A light, inextensible thread is tied to a body weighing m = 10 kg lying on a horizontal surface.

A light, inextensible thread is tied to a body weighing m = 10 kg lying on a horizontal surface. if a force F = 39.2N is applied to the thread, directed under the 60 to the horizon, then the body moves uniformly.
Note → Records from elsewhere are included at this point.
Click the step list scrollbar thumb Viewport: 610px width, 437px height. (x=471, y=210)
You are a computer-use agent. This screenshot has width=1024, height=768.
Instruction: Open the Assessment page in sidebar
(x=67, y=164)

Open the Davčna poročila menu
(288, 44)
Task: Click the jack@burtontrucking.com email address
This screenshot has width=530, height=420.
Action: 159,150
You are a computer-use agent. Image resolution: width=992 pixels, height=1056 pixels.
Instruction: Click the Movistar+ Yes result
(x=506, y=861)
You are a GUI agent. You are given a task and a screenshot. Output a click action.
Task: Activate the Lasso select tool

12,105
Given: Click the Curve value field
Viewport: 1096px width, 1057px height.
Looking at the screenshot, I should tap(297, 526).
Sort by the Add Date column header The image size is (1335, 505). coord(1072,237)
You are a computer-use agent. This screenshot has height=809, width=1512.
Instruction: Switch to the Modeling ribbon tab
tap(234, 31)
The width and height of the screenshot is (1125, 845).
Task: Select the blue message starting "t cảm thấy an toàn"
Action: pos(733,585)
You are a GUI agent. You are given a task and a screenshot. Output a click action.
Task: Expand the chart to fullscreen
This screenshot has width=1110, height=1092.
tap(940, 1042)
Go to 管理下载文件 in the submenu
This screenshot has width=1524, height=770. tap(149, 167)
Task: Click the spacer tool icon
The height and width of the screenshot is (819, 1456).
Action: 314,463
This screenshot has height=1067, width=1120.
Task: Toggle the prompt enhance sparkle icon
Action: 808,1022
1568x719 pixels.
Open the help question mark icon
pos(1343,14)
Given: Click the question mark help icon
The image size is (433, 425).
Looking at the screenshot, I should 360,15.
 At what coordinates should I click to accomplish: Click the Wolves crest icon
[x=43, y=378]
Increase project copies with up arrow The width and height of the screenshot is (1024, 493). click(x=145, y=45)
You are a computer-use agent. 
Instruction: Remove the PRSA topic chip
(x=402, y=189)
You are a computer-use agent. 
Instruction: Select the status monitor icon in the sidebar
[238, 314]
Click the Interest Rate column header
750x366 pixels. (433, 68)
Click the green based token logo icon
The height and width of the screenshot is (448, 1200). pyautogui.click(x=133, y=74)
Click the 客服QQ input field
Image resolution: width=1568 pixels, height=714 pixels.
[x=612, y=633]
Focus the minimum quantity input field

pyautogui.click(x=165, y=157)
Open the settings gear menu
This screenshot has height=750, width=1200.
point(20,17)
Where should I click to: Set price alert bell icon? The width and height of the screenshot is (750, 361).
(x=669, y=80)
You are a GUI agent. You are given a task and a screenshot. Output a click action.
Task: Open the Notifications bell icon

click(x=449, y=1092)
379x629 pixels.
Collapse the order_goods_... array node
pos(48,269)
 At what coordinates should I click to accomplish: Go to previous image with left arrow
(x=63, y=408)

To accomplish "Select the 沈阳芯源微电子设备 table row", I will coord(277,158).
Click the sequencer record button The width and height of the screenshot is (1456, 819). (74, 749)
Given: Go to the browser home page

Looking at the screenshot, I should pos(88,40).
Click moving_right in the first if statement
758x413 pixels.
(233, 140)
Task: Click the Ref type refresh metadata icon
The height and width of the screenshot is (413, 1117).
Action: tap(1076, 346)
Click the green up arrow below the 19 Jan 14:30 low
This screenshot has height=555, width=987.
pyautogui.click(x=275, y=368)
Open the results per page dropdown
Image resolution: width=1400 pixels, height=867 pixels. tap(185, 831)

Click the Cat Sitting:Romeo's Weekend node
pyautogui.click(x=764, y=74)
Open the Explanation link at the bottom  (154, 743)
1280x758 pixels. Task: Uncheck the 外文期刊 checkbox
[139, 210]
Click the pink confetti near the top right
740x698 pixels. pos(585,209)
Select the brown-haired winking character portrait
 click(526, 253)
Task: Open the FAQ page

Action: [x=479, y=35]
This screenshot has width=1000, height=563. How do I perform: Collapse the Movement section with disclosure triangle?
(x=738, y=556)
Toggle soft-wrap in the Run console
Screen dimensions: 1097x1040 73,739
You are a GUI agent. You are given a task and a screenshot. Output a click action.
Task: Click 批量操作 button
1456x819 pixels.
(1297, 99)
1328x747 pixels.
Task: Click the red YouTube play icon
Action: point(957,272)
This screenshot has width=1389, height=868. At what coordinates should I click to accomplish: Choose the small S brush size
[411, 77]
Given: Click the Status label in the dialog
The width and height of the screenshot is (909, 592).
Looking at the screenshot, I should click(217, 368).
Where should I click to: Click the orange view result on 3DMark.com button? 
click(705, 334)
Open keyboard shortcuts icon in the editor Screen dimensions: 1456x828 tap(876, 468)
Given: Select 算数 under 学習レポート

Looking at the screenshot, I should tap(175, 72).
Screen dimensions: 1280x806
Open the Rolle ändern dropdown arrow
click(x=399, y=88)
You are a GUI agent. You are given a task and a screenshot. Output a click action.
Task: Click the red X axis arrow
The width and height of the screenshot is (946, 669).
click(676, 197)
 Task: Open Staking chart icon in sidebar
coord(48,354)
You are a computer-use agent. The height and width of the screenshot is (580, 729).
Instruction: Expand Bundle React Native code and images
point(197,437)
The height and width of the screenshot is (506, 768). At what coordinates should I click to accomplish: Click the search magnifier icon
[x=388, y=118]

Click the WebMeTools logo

With what acceleration the body will move if this force is applied at an angle of 30 to the horizon.

m = 10 kg.

g = 9.8 m / s2.

F = 39.2 N.

∠α1 = 60 °.

∠α2 = 30 °.

but – ?

Since the body moves uniformly in a straight line, then according to 1 Newton’s law, the action of forces on it is compensated.

Ftr = F * cosα1.

m * g = N + F * sinα1.

N = m * g – F * sinα1.

Ftr = μ * N = μ * (m * g – F * sinα1).

μ * (m * g – F * sinα1) = F * cosα1.

μ = F * cosα1 / (m * g – F * sinα1).

μ = 39.2 N * cos60 ° / (10 kg * 9.8 m / s2 – 39.2 N * sin60 °) = 0.3.

m * a = F * cosα2 – Ftr.

m * g = N + F * sinα2.

N = m * g – F * sinα2.

Ftr = μ * N = μ * (m * g – F * sinα2).

a = (F * cosα2 – Ftr) / m = (F * cosα2 – μ * (m * g – F * sinα2)) / m.

a = (39.2 N * cos30 ° – 0.3 * (10 kg * 9.8 m / s2 – 39.2 N * sin30 °)) / 10 kg = 1 m / s2.

Answer: the body will move with acceleration a = 1 m / s2.